═══ Provided records

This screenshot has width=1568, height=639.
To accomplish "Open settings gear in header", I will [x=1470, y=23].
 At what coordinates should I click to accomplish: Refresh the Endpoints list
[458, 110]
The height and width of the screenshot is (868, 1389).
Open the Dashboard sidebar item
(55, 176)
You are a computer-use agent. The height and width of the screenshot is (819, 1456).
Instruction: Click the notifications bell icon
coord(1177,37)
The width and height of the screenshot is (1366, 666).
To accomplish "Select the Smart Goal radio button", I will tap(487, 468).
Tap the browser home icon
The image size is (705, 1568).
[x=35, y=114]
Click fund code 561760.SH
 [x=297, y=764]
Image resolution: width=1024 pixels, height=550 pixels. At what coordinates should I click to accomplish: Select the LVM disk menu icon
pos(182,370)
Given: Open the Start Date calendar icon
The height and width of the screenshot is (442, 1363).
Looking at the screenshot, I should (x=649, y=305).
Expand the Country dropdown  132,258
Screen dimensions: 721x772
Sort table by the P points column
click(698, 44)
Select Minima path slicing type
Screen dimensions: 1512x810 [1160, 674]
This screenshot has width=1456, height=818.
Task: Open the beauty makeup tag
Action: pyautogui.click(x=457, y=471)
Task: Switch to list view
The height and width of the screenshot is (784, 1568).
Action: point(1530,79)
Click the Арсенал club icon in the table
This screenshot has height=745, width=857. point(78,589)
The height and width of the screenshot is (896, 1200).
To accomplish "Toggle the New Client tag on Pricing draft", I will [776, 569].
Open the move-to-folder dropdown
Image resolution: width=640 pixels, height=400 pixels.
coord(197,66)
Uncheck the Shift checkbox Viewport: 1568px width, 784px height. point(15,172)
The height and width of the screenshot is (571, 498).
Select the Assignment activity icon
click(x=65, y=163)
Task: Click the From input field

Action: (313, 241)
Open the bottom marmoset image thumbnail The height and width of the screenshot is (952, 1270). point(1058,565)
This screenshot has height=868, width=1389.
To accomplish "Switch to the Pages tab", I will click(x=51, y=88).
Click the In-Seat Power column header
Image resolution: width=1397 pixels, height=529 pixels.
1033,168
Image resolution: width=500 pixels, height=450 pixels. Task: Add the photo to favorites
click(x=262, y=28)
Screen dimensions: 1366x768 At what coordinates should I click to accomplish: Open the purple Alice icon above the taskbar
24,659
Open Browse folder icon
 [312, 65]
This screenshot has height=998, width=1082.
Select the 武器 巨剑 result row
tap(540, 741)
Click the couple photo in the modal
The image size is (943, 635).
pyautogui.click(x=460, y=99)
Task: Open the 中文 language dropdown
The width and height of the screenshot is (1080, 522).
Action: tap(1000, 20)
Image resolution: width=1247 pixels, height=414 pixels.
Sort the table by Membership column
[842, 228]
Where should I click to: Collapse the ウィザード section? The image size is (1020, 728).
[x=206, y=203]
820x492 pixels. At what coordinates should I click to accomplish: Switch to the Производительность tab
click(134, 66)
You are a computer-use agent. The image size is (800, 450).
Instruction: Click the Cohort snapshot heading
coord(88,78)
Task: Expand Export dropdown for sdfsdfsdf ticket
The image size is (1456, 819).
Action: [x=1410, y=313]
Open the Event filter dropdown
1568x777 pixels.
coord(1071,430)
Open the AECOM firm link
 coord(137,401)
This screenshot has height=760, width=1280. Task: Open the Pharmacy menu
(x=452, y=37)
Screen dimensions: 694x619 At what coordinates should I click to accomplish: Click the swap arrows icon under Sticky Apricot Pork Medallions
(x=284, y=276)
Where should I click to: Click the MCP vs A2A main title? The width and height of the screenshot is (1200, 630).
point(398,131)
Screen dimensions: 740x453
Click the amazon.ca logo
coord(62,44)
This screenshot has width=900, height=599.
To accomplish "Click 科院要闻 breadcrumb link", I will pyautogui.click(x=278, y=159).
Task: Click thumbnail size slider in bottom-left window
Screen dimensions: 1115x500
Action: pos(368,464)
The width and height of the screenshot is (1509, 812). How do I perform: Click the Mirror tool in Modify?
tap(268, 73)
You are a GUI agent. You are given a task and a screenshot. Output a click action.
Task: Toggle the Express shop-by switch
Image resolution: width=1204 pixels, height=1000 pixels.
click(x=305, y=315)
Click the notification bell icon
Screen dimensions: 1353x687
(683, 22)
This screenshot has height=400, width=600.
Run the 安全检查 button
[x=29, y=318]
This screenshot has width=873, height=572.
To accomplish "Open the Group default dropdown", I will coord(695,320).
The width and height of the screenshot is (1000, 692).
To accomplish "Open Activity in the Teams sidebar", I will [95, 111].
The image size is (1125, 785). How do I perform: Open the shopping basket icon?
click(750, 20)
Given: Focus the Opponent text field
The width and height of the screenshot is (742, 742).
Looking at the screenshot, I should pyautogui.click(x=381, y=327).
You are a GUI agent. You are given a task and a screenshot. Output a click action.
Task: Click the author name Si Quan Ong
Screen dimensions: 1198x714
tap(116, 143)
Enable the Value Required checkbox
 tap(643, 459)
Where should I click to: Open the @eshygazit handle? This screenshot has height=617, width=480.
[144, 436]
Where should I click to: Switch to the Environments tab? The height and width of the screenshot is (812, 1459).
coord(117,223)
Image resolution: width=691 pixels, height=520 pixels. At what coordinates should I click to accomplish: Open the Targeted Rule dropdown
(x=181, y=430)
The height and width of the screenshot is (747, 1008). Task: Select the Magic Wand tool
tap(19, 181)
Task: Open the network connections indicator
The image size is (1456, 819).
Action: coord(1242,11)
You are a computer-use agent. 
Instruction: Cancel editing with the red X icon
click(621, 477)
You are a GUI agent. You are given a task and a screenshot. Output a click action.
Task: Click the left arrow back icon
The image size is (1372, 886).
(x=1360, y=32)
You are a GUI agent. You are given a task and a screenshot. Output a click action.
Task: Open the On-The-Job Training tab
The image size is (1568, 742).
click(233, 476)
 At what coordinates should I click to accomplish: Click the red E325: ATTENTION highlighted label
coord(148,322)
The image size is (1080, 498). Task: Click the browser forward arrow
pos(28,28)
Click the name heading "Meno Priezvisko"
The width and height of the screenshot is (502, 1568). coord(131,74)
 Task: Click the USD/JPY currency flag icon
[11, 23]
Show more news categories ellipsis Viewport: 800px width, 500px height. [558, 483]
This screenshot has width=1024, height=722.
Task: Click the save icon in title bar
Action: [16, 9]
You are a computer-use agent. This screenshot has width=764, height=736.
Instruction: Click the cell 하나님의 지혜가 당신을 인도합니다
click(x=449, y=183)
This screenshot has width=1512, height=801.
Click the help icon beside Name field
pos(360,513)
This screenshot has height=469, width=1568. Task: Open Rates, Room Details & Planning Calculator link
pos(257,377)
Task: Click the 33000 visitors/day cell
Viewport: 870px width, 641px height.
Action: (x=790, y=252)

══════

_Exercise instructions_
Retype all of these records exactly as they stand.

_Result_
This screenshot has width=1568, height=639.
To accomplish "Open settings gear in header", I will [x=1470, y=23].
 At what coordinates should I click to accomplish: Refresh the Endpoints list
[458, 110]
The height and width of the screenshot is (868, 1389).
Open the Dashboard sidebar item
(55, 176)
You are a computer-use agent. The height and width of the screenshot is (819, 1456).
Instruction: Click the notifications bell icon
coord(1177,37)
The width and height of the screenshot is (1366, 666).
To accomplish "Select the Smart Goal radio button", I will tap(487, 468).
Tap the browser home icon
The image size is (705, 1568).
[x=35, y=114]
Click fund code 561760.SH
 [x=297, y=764]
Image resolution: width=1024 pixels, height=550 pixels. At what coordinates should I click to accomplish: Select the LVM disk menu icon
pos(182,370)
Given: Open the Start Date calendar icon
The height and width of the screenshot is (442, 1363).
Looking at the screenshot, I should (x=649, y=305).
Expand the Country dropdown  132,258
Screen dimensions: 721x772
Sort table by the P points column
click(698, 44)
Select Minima path slicing type
Screen dimensions: 1512x810 [1160, 674]
This screenshot has width=1456, height=818.
Task: Open the beauty makeup tag
Action: pyautogui.click(x=457, y=471)
Task: Switch to list view
The height and width of the screenshot is (784, 1568).
Action: point(1530,79)
Click the Арсенал club icon in the table
This screenshot has height=745, width=857. point(78,589)
The height and width of the screenshot is (896, 1200).
To accomplish "Toggle the New Client tag on Pricing draft", I will [776, 569].
Open the move-to-folder dropdown
Image resolution: width=640 pixels, height=400 pixels.
coord(197,66)
Uncheck the Shift checkbox Viewport: 1568px width, 784px height. point(15,172)
The height and width of the screenshot is (571, 498).
Select the Assignment activity icon
click(x=65, y=163)
Task: Click the From input field

Action: (313, 241)
Open the bottom marmoset image thumbnail The height and width of the screenshot is (952, 1270). point(1058,565)
This screenshot has height=868, width=1389.
To accomplish "Switch to the Pages tab", I will click(x=51, y=88).
Click the In-Seat Power column header
Image resolution: width=1397 pixels, height=529 pixels.
1033,168
Image resolution: width=500 pixels, height=450 pixels. Task: Add the photo to favorites
click(x=262, y=28)
Screen dimensions: 1366x768 At what coordinates should I click to accomplish: Open the purple Alice icon above the taskbar
24,659
Open Browse folder icon
 [312, 65]
This screenshot has height=998, width=1082.
Select the 武器 巨剑 result row
tap(540, 741)
Click the couple photo in the modal
The image size is (943, 635).
pyautogui.click(x=460, y=99)
Task: Open the 中文 language dropdown
The width and height of the screenshot is (1080, 522).
Action: tap(1000, 20)
Image resolution: width=1247 pixels, height=414 pixels.
Sort the table by Membership column
[842, 228]
Where should I click to: Collapse the ウィザード section? The image size is (1020, 728).
[x=206, y=203]
820x492 pixels. At what coordinates should I click to accomplish: Switch to the Производительность tab
click(134, 66)
You are a computer-use agent. The image size is (800, 450).
Instruction: Click the Cohort snapshot heading
coord(88,78)
Task: Expand Export dropdown for sdfsdfsdf ticket
The image size is (1456, 819).
Action: [x=1410, y=313]
Open the Event filter dropdown
1568x777 pixels.
coord(1071,430)
Open the AECOM firm link
 coord(137,401)
This screenshot has height=760, width=1280. Task: Open the Pharmacy menu
(x=452, y=37)
Screen dimensions: 694x619 At what coordinates should I click to accomplish: Click the swap arrows icon under Sticky Apricot Pork Medallions
(x=284, y=276)
Where should I click to: Click the MCP vs A2A main title? The width and height of the screenshot is (1200, 630).
point(398,131)
Screen dimensions: 740x453
Click the amazon.ca logo
coord(62,44)
This screenshot has width=900, height=599.
To accomplish "Click 科院要闻 breadcrumb link", I will pyautogui.click(x=278, y=159).
Task: Click thumbnail size slider in bottom-left window
Screen dimensions: 1115x500
Action: pos(368,464)
The width and height of the screenshot is (1509, 812). How do I perform: Click the Mirror tool in Modify?
tap(268, 73)
You are a GUI agent. You are given a task and a screenshot. Output a click action.
Task: Toggle the Express shop-by switch
Image resolution: width=1204 pixels, height=1000 pixels.
click(x=305, y=315)
Click the notification bell icon
Screen dimensions: 1353x687
(683, 22)
This screenshot has height=400, width=600.
Run the 安全检查 button
[x=29, y=318]
This screenshot has width=873, height=572.
To accomplish "Open the Group default dropdown", I will coord(695,320).
The width and height of the screenshot is (1000, 692).
To accomplish "Open Activity in the Teams sidebar", I will [95, 111].
The image size is (1125, 785). How do I perform: Open the shopping basket icon?
click(750, 20)
Given: Focus the Opponent text field
The width and height of the screenshot is (742, 742).
Looking at the screenshot, I should pyautogui.click(x=381, y=327).
You are a GUI agent. You are given a task and a screenshot. Output a click action.
Task: Click the author name Si Quan Ong
Screen dimensions: 1198x714
tap(116, 143)
Enable the Value Required checkbox
 tap(643, 459)
Where should I click to: Open the @eshygazit handle? This screenshot has height=617, width=480.
[144, 436]
Where should I click to: Switch to the Environments tab? The height and width of the screenshot is (812, 1459).
coord(117,223)
Image resolution: width=691 pixels, height=520 pixels. At what coordinates should I click to accomplish: Open the Targeted Rule dropdown
(x=181, y=430)
The height and width of the screenshot is (747, 1008). Task: Select the Magic Wand tool
tap(19, 181)
Task: Open the network connections indicator
The image size is (1456, 819).
Action: coord(1242,11)
You are a computer-use agent. 
Instruction: Cancel editing with the red X icon
click(621, 477)
You are a GUI agent. You are given a task and a screenshot. Output a click action.
Task: Click the left arrow back icon
The image size is (1372, 886).
(x=1360, y=32)
You are a GUI agent. You are given a task and a screenshot. Output a click action.
Task: Open the On-The-Job Training tab
The image size is (1568, 742).
click(233, 476)
 At what coordinates should I click to accomplish: Click the red E325: ATTENTION highlighted label
coord(148,322)
The image size is (1080, 498). Task: Click the browser forward arrow
pos(28,28)
Click the name heading "Meno Priezvisko"
The width and height of the screenshot is (502, 1568). coord(131,74)
 Task: Click the USD/JPY currency flag icon
[11, 23]
Show more news categories ellipsis Viewport: 800px width, 500px height. [558, 483]
This screenshot has width=1024, height=722.
Task: Click the save icon in title bar
Action: [16, 9]
You are a computer-use agent. This screenshot has width=764, height=736.
Instruction: Click the cell 하나님의 지혜가 당신을 인도합니다
click(x=449, y=183)
This screenshot has width=1512, height=801.
Click the help icon beside Name field
pos(360,513)
This screenshot has height=469, width=1568. Task: Open Rates, Room Details & Planning Calculator link
pos(257,377)
Task: Click the 33000 visitors/day cell
Viewport: 870px width, 641px height.
Action: (x=790, y=252)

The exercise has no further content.